From the information given, find the quadrant in which the terminal point determined by $$t$$ lies.$$\csc t>0 \text { and } \sec t<0$$

Answer

**step1** Understanding the Problem

The problem asks us to identify the quadrant in which the terminal point of an angle $$t$$ lies, given two conditions: that the cosecant of $$t$$ is positive, and the secant of $$t$$ is negative.

**step2** Analyzing the first condition: $$\csc t > 0$$

The cosecant function, denoted as $$\csc t$$, is defined as the reciprocal of the sine function, meaning $$\csc t = \frac{1}{\sin t}$$.
If $$\csc t > 0$$, it implies that $$\frac{1}{\sin t} > 0$$. For a fraction to be positive, both the numerator and the denominator must have the same sign. Since 1 is positive, $$\sin t$$ must also be positive ($$\sin t > 0$$).
The sine function ($$\sin t$$) is positive in Quadrant I (QI) and Quadrant II (QII).
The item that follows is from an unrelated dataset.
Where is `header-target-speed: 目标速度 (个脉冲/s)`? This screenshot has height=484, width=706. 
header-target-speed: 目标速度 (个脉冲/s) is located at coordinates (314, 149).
**step3** Analyzing the second condition: $$\sec t < 0$$

The secant function, denoted as $$\sec t$$, is defined as the reciprocal of the cosine function, meaning $$\sec t = \frac{1}{\cos t}$$.
If $$\sec t < 0$$, it implies that $$\frac{1}{\cos t} < 0$$. For a fraction to be negative, the numerator and the denominator must have opposite signs. Since 1 is positive, $$\cos t$$ must be negative ($$\cos t < 0$$).
The cosine function ($$\cos t$$) is negative in Quadrant II (QII) and Quadrant III (QIII).

**step4** Finding the common quadrant

From the first condition ($$\csc t > 0$$), we determined that $$t$$ must be in Quadrant I or Quadrant II.
From the second condition ($$\sec t < 0$$), we determined that $$t$$ must be in Quadrant II or Quadrant III.
To satisfy both conditions simultaneously, $$t$$ must lie in the quadrant that is present in both sets of possibilities.
The common quadrant that satisfies both $$\sin t > 0$$ and $$\cos t < 0$$ is Quadrant II.

**step5** Conclusion

Therefore, the terminal point determined by $$t$$ lies in Quadrant II.